▼▼▼
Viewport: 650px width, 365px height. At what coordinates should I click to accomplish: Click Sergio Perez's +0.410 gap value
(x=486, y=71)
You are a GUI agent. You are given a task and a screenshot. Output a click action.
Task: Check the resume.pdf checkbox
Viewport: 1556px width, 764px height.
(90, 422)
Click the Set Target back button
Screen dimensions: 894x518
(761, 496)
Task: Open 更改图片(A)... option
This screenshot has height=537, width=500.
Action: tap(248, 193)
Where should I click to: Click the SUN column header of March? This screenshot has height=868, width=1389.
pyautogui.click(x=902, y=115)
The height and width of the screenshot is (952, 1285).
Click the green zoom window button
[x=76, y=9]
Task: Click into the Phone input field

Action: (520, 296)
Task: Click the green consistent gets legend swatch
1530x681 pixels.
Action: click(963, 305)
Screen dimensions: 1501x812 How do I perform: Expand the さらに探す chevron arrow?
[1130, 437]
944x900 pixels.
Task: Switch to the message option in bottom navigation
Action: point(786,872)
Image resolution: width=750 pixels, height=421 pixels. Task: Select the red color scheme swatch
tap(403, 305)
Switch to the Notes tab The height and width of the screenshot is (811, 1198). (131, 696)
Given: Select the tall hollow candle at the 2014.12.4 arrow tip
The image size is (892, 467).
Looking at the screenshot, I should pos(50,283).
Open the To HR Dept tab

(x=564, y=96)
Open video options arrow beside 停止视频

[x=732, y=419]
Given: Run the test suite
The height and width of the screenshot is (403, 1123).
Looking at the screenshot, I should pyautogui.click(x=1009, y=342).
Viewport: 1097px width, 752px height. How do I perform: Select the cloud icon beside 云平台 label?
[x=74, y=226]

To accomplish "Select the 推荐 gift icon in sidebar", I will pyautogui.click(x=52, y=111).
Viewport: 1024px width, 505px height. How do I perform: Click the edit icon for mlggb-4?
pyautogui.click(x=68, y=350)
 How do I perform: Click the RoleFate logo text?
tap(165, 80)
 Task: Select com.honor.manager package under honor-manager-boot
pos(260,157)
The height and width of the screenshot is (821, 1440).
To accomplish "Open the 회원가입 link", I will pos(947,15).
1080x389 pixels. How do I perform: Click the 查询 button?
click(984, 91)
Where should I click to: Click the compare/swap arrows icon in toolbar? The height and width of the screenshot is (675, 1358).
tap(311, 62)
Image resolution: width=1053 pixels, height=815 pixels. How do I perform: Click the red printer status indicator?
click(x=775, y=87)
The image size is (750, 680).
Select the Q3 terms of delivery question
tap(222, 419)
▲▲▲
_EXERCISE INSTRUCTIONS:_ The lines that mention the word "will" should be pulled from the records above.

_RESPONSE BELOW:_
To accomplish "Select the 推荐 gift icon in sidebar", I will pyautogui.click(x=52, y=111).
To accomplish "Open the 회원가입 link", I will pos(947,15).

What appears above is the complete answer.